* **Exercise goal**:
Whenever a line in the entries below contains the string "profile", copy that line.

* **Stored items**:

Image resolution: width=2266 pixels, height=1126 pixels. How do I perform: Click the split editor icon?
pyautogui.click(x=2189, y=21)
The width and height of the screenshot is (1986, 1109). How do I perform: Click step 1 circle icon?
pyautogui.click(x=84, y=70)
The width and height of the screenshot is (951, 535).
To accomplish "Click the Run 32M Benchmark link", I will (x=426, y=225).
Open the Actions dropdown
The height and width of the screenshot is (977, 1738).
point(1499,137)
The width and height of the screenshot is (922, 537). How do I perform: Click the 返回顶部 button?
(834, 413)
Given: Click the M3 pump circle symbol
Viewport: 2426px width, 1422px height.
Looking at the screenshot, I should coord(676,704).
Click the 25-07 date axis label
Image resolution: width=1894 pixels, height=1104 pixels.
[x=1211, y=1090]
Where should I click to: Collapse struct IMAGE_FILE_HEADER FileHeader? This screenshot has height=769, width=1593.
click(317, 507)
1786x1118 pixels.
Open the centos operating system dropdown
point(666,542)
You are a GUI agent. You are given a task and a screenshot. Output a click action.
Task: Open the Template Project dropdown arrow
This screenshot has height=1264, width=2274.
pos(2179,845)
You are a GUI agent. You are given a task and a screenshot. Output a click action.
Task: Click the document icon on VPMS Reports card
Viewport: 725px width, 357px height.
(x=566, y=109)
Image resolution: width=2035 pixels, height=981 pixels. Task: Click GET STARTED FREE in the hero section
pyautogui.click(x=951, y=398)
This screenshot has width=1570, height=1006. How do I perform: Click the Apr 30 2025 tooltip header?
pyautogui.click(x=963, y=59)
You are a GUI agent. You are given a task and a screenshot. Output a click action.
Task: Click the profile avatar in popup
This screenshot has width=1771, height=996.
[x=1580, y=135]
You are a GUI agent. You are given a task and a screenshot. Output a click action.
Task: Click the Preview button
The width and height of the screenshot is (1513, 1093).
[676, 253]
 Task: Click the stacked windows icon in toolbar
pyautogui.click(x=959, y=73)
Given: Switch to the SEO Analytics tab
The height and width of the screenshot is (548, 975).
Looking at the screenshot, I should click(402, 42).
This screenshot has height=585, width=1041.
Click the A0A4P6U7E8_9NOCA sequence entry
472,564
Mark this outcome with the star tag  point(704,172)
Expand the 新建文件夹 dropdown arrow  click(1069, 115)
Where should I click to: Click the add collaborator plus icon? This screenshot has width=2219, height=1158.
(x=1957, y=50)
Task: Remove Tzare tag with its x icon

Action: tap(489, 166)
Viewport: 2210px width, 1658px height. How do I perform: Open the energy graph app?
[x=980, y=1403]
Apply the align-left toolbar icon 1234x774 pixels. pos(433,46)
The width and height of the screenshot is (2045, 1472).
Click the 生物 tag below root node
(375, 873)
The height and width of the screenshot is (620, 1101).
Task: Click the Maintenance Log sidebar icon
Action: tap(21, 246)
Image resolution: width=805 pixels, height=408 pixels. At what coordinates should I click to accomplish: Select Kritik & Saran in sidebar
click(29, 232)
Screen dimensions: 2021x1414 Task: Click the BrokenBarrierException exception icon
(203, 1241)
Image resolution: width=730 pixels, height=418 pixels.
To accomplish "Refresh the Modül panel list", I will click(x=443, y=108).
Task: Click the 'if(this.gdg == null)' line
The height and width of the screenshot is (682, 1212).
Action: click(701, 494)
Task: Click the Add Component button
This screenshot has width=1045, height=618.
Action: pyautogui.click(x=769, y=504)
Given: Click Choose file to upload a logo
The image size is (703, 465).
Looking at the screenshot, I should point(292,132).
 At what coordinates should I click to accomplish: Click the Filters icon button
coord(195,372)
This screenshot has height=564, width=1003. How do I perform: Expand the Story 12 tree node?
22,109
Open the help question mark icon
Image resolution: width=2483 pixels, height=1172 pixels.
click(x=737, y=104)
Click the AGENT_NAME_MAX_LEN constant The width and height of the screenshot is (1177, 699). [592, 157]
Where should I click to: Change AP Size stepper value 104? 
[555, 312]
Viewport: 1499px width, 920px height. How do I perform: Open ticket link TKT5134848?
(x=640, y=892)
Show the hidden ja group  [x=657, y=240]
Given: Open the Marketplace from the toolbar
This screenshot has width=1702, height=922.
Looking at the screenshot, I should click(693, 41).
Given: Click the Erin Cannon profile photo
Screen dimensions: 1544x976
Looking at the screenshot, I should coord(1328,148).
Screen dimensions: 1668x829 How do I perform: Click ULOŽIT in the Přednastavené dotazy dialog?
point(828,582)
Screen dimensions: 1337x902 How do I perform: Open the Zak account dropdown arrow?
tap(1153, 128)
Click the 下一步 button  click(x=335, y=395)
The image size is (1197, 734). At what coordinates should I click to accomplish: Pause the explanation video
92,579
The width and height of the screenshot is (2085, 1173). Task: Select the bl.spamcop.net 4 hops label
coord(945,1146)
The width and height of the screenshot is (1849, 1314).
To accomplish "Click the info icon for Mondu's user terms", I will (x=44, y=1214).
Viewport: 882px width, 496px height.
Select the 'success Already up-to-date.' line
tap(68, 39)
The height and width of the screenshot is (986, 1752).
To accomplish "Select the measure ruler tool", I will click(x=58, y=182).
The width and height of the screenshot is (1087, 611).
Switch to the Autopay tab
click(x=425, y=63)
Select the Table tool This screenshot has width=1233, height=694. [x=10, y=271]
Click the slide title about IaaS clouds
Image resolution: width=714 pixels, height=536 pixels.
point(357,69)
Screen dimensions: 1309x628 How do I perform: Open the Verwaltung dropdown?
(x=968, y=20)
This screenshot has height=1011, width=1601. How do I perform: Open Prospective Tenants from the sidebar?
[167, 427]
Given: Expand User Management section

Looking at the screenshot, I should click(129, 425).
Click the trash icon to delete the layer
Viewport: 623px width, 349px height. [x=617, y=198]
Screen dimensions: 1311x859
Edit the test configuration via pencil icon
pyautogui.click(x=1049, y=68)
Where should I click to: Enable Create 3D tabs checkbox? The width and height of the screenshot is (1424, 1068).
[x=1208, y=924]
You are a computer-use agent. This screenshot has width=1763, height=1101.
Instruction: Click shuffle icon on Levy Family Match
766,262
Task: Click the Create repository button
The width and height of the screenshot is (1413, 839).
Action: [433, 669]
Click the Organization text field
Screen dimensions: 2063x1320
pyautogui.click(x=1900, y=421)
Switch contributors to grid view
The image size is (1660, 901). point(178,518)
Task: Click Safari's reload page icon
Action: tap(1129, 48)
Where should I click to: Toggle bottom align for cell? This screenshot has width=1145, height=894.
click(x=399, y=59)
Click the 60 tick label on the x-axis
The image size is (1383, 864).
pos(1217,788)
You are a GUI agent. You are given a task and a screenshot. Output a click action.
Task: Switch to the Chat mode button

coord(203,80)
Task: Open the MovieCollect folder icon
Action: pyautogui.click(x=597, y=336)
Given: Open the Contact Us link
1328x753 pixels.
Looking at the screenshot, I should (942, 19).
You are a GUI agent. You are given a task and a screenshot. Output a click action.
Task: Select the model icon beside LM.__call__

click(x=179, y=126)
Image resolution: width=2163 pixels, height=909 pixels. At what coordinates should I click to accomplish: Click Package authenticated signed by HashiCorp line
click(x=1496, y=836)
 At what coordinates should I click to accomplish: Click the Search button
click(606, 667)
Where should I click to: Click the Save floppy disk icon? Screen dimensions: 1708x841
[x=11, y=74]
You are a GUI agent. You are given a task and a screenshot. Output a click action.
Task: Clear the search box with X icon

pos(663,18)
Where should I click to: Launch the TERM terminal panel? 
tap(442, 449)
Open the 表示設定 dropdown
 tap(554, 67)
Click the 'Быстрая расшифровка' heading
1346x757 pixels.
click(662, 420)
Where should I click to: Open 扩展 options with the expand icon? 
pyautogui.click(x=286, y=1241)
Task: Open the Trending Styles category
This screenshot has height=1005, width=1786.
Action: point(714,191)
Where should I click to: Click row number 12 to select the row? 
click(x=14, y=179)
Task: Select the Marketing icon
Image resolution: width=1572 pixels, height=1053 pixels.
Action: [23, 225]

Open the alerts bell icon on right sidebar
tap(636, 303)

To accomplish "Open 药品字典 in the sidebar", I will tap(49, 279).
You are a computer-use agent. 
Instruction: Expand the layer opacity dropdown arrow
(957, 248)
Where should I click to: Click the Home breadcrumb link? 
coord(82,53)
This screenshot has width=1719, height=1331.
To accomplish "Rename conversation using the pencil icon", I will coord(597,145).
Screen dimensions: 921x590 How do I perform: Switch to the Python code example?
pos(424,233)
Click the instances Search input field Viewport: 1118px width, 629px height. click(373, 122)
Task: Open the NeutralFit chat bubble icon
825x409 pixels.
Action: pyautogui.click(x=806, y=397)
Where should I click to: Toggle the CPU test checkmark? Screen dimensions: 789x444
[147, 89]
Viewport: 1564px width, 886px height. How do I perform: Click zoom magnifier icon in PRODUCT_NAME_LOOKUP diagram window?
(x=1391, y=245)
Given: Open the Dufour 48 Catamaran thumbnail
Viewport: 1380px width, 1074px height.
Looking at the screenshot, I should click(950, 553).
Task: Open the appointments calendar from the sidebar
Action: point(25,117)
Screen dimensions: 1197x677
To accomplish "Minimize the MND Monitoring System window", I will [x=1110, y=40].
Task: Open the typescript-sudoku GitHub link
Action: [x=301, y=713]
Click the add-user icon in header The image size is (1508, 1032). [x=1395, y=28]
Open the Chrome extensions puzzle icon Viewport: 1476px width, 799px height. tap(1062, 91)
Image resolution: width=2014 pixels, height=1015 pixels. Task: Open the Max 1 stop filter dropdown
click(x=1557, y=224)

* **Task answer**:
Task: Click the profile avatar in popup
Given: Click the Erin Cannon profile photo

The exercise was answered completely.